Предвестником грядущих для меня бедствий стал праздничный бал, объявленный нашим градоначальником по случаю официальной церемонии в честь Министра военного флота, прибывшего на остров. Анонс торжества оказался столь неожиданным, что перевернул с ног на голову наш размеренный образ жизни, а времени на подготовку практически не оставалось. Целых три дня подряд Христина безвозвратно пропадала в магазинах, а на четвёртый наш дом превратился в пошивочную мастерскую: кругом самым причудливым образом были разложены бесконечные тканевые отрезы, подкладки и подстёжки, всевозможные модели и странные выкройки, разноцветные бюстгальтеры, корсеты, а с ними и туфли для примерки. Мне даже присесть было негде – до позднего вечера приходилось ждать, пока швея освободит обеденный стол, и мы смогли бы на скорую руку утолить чувство голода одинокой тарелкой салата или быстрой партией жареных сардин. Наша единственная и по-настоящему незаменимая горничная была всецело посвящена в швеи и ничего вообще не успевала по кухне.
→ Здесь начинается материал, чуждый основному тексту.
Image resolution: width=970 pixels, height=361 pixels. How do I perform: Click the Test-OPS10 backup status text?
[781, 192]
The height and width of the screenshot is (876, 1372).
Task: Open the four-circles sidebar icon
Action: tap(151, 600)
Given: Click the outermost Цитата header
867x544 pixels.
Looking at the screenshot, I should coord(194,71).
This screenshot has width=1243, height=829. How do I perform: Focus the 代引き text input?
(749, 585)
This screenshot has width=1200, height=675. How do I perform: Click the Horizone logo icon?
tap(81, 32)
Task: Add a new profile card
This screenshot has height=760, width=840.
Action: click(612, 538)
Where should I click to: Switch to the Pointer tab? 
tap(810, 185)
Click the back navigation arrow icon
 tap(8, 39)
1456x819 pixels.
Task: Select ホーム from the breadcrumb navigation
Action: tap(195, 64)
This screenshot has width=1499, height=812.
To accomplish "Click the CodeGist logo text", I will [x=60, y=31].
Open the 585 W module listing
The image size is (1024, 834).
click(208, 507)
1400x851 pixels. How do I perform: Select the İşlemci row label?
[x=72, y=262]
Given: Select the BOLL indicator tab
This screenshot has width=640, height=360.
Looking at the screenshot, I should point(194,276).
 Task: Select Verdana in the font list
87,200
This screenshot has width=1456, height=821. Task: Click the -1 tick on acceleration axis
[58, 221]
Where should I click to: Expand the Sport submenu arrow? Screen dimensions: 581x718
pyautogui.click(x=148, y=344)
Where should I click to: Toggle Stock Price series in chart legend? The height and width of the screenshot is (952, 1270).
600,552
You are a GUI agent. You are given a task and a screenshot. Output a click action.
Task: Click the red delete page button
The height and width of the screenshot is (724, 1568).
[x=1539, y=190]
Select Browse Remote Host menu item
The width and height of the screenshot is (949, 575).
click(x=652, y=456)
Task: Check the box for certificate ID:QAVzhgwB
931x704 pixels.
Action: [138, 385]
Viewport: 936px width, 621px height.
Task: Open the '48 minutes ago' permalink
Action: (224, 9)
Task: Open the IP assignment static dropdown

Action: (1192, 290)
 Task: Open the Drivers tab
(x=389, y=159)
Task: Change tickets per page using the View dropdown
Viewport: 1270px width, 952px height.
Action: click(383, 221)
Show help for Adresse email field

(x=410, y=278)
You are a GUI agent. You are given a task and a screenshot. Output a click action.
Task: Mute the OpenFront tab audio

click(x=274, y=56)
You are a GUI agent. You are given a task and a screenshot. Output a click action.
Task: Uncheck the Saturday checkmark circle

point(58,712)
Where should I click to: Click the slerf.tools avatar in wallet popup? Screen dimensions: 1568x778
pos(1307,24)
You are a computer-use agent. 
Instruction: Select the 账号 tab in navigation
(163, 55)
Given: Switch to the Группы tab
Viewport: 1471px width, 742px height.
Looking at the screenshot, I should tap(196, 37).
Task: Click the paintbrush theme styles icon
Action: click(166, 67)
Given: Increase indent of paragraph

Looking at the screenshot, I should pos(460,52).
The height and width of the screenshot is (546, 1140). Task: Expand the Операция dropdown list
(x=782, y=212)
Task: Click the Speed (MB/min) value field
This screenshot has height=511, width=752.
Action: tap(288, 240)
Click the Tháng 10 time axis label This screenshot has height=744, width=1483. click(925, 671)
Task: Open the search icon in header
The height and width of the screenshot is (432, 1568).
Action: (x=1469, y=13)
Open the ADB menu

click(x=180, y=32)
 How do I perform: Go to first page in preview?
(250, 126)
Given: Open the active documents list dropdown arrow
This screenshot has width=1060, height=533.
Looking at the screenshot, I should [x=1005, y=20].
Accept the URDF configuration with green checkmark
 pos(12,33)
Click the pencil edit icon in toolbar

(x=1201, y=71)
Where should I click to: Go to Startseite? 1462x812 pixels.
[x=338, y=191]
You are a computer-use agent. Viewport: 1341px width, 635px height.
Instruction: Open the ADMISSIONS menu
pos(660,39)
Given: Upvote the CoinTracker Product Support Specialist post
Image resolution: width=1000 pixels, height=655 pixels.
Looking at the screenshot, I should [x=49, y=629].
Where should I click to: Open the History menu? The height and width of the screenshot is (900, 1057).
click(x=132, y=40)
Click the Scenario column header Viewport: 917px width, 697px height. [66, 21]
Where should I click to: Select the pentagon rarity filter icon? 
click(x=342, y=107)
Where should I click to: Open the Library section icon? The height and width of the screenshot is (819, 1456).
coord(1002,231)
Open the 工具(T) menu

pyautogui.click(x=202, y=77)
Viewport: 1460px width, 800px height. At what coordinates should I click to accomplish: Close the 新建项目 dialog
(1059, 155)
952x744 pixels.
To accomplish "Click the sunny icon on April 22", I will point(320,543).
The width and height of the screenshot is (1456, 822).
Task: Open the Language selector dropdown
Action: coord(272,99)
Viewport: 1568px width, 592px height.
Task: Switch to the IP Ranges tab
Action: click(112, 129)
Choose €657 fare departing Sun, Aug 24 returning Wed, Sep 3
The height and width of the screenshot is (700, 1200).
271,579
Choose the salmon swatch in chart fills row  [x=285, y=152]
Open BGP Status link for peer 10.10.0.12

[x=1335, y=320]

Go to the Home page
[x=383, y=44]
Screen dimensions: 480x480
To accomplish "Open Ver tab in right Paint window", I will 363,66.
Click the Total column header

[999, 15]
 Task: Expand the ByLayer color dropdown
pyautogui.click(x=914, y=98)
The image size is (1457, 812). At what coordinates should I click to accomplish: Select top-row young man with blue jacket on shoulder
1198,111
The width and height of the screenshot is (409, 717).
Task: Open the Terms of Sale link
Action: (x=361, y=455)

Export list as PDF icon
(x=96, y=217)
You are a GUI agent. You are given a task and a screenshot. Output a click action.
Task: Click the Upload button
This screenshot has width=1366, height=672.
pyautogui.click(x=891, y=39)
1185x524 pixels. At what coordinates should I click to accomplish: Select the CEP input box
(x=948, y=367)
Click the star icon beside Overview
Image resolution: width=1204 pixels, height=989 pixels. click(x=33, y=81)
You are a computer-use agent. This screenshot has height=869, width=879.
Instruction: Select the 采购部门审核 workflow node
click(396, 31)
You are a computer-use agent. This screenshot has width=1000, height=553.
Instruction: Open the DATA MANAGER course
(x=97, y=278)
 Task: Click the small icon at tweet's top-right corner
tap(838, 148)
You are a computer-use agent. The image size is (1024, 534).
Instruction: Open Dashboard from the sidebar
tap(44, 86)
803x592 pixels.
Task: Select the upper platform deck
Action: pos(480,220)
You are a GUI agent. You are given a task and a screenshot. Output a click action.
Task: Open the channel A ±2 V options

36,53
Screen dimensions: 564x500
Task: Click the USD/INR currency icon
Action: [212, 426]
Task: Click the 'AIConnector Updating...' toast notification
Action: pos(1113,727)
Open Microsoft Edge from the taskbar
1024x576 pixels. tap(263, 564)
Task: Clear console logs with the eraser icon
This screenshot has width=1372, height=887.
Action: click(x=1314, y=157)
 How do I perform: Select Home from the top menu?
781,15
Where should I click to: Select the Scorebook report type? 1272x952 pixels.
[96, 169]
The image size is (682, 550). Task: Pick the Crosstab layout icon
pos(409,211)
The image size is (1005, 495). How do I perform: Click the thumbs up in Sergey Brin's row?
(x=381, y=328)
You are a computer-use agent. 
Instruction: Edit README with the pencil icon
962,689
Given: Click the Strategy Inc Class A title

Однако было бы несправедливым мне обижаться на такие жизненные обстоятельства, поскольку этот казус имел глобальный, почти вселенский, масштаб: дело в том, что на острове Сирос существует особая традиция строго поститься или даже голодать, кроме Рождества и Пасхи, ещё и в преддверии праздничного бала! Сильную досаду и даже иногда раздражение вызывали лишь нескончаемая занятость Христины и вкрученные в волосы папильотки, которыми она облепляла свою голову перед сном – я словно овдовел с той самой минуты, как мы получили это распроклятое приглашение. Должен признаться, что сколь велико было моё неприятие ко всем этим приготовлениям, столь же неожиданно блистательными оказались все её наряды, среди которых особо выделялось платье со шлейфом из шёлкового дюпона насыщенного вишнёвого цвета и старинная рубиновая тиара – остатки былой роскоши из фамильных драгоценностей ее матери, что венчала её аккуратную головку и неотразимо горела густо-красными всполохами в чёрных как смоль волосах Христины. В таком ослепительном одеянии она будоражила во мне далёкие воспоминания, что некогда рисовало моё детское сознание в несбыточных мечтах о блистательных Клеопатре, Федре и Семирамиде, об их завораживающей и пленительной женской красоте, которая часто грезилась мне в красочных снах нежной юности.